French New York: The language of love in the heart of Brooklyn

Cousins Léa and Marianne created "Coucou," a language school and special French community in Williamsburg

When it comes to the most famous American cities, New York City somehow seems out of place. While it's renowned among natives as one of America's best cities, it's quite possibly the least American. It's true there's a couple of baseball fields and some killer barbecue joints, but it's rare to see tried and true New Yorkers soaking up these cliché manifestations of their supposed "American" culture on the regular. Out of all the people that could be wearing a Yankee hat and I Love New York t-shirt in the middle of Times Square while hugging Mickey Mouse, chances are, this will not be a New Yorker. Or even an American. And it makes sense. With an always-booming international population, New York City's ethnic communities have quickly become home to generations of expatriates looking for a little slice of their homeland in this weird, confusing, and one-of-a-kind metropolis.

I work in a neighborhood that looks more like it belongs in Asia than in the Western world entirely. I go to international book stores, I eat food cooked by immigrants of countries to which I have never been. As a New Yorker, English is probably the language that I hear the least often on my city's streets, whether I'm in Midtown, the burbs, or Brooklyn.

So if one were in the market to learn a second language, New York might not seem like a bad place to start. With such an international flair, language acquisition by osmosis is a romantic idea to entertain among us culturally-minded. And with the right tools, it's not such an impossibility. One way to start is by taking some language classes. But be warned: if you're expecting a timeline on fluency, you're about to be majorly disappointed. Many language schools are stuck in their ways of giving students a piecemeal survey of no-longer-fashionable expressions that point out just how foreign they are.

Léa and Marianne, co-founders of CoucouCoucou

But good news: two French cousins are doing language acquisition differently. Léa and Marianne are the duo behind an innovative kind of school that puts their native tongue in the forefront beyond the traditional academic context. Coucou, with flagship location in Williamsburg, Brooklyn, has become a hub for Francophiles that are looking for a real French education, and more importantly, a French community.

We all know that learning another language is not an easy or quick task. There's vocabulary, tenses, pronunciation, idioms, and to master it all takes a lifetime or more. Add on top of that new words, phrases, and regional slang popping up everyday, and it's nearly impossible to keep up. That's something I learned through experience.

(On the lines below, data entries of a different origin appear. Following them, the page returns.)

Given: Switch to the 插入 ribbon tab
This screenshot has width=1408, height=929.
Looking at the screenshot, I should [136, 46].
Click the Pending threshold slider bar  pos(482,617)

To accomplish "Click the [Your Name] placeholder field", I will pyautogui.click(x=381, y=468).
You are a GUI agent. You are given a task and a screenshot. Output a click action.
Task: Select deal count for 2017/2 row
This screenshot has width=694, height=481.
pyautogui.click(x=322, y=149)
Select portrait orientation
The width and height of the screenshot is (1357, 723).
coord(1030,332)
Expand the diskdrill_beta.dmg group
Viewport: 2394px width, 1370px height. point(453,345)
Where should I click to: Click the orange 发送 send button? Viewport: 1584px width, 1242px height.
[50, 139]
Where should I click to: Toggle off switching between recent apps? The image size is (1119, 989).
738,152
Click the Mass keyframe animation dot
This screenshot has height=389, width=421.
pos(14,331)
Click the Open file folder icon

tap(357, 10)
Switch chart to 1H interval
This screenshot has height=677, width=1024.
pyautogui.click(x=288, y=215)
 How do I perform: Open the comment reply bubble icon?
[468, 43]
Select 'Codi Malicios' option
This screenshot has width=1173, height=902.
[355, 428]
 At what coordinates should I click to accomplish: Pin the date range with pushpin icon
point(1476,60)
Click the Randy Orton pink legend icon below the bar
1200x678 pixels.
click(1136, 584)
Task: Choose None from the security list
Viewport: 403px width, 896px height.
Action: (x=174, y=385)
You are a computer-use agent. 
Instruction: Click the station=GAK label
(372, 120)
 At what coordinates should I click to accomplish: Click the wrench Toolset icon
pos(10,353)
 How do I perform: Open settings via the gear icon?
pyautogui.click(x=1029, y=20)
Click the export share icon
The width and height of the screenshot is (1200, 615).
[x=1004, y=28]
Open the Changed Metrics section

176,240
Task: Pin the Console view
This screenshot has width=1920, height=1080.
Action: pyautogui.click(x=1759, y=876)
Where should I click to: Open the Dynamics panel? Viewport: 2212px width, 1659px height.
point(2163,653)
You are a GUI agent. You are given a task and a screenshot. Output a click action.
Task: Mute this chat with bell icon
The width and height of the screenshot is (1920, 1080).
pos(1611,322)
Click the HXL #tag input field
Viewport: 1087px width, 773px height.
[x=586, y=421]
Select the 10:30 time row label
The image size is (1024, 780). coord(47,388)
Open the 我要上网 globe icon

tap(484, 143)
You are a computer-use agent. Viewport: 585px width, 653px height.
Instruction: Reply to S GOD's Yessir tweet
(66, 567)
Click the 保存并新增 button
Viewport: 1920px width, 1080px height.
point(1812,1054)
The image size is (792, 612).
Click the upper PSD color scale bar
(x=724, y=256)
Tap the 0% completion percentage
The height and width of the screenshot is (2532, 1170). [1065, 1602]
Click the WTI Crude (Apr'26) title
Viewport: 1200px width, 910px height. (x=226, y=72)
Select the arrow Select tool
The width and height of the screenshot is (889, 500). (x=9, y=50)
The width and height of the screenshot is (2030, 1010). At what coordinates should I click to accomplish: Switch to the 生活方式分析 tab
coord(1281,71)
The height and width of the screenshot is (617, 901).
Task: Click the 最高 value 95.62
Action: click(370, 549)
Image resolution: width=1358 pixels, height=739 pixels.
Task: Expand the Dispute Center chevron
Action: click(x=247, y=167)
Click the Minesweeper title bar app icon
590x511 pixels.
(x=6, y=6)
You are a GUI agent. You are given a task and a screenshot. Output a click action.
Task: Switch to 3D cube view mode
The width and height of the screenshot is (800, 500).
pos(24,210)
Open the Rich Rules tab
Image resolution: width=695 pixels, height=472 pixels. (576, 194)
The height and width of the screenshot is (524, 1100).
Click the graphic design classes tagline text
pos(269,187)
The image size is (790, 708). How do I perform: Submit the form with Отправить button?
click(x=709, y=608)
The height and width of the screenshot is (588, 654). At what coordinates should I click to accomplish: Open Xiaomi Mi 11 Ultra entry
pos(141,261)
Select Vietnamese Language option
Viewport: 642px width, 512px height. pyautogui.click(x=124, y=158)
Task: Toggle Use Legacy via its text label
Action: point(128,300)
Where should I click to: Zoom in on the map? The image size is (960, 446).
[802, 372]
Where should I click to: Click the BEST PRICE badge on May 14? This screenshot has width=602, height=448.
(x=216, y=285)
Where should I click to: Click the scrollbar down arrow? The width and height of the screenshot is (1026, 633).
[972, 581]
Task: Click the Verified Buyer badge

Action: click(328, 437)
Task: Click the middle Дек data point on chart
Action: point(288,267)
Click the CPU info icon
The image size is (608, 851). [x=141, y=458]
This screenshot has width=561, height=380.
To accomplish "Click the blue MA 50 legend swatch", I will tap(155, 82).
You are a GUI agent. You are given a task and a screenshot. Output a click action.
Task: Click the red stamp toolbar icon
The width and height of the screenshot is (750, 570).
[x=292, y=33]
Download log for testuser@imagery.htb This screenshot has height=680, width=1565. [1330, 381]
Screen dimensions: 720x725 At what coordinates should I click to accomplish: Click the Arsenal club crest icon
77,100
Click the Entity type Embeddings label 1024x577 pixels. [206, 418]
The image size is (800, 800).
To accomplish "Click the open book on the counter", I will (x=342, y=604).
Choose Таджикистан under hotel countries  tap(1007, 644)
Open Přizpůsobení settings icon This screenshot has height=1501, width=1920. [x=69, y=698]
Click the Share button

The more I devoted myself to learning French, the more I realized how vast a language it was. It wasn't just the ability to have a stunted conversation about trying on a dress in a department store; it was about finding the nuance, rhythm, and cadence to the language, which is something that cannot be achieved in a vacuum. It seems then, that true language acquisition and fluency will not be a product of textbook-learning. In a typical French class, you'll likely focus on the cliché aspects of French society, but not the real stuff. If I was taking a class on America and all my teachers talked about was baseball and barbecue, I would be rolling my eyes. It takes the art of conversation to stimulate new connections in the brain. It takes a synthesis of current events and analysis of past history. It takes an ability to not just speak French, but to think and feel in French.

Students in class at CoucouCoucou

That's exactly what Léa and Marianne have designed in their school. Their aim is to get their students outside of the role of student, and into a more vulnerable state of mind, where language-learning is a collective journey. And it's not about words. According to these language ladies, any ordinary person that opens up a dictionary will only know about 30% of the words. That's a lot of what apps focus on, testing you with vocabulary that's out of context and easily forgotten. The test of fluency comes with the ability express complex thoughts that can only be achievable through immersion in a community.

With seven different levels at Coucou, speakers of all experiences can feel comfortable with peers that are on the same page. With small class sizes, it's easier than ever to be able to speak and get feedback, which is essential when learning any second language.

Language is the DNA of the human species. Language is a universe in and of itself. Whether through gestures, pictographs, grunts, or words, throughout history, humans have come up with a variety of creative ways to express their simplest and most complicated thoughts. Language is our basis of communication which goes much beyond words and grammar. It's the way we express love, concern, happiness, mourning, everything. And it must be preserved. So get yourself down to Brooklyn and check out what the hype is all about at Coucou!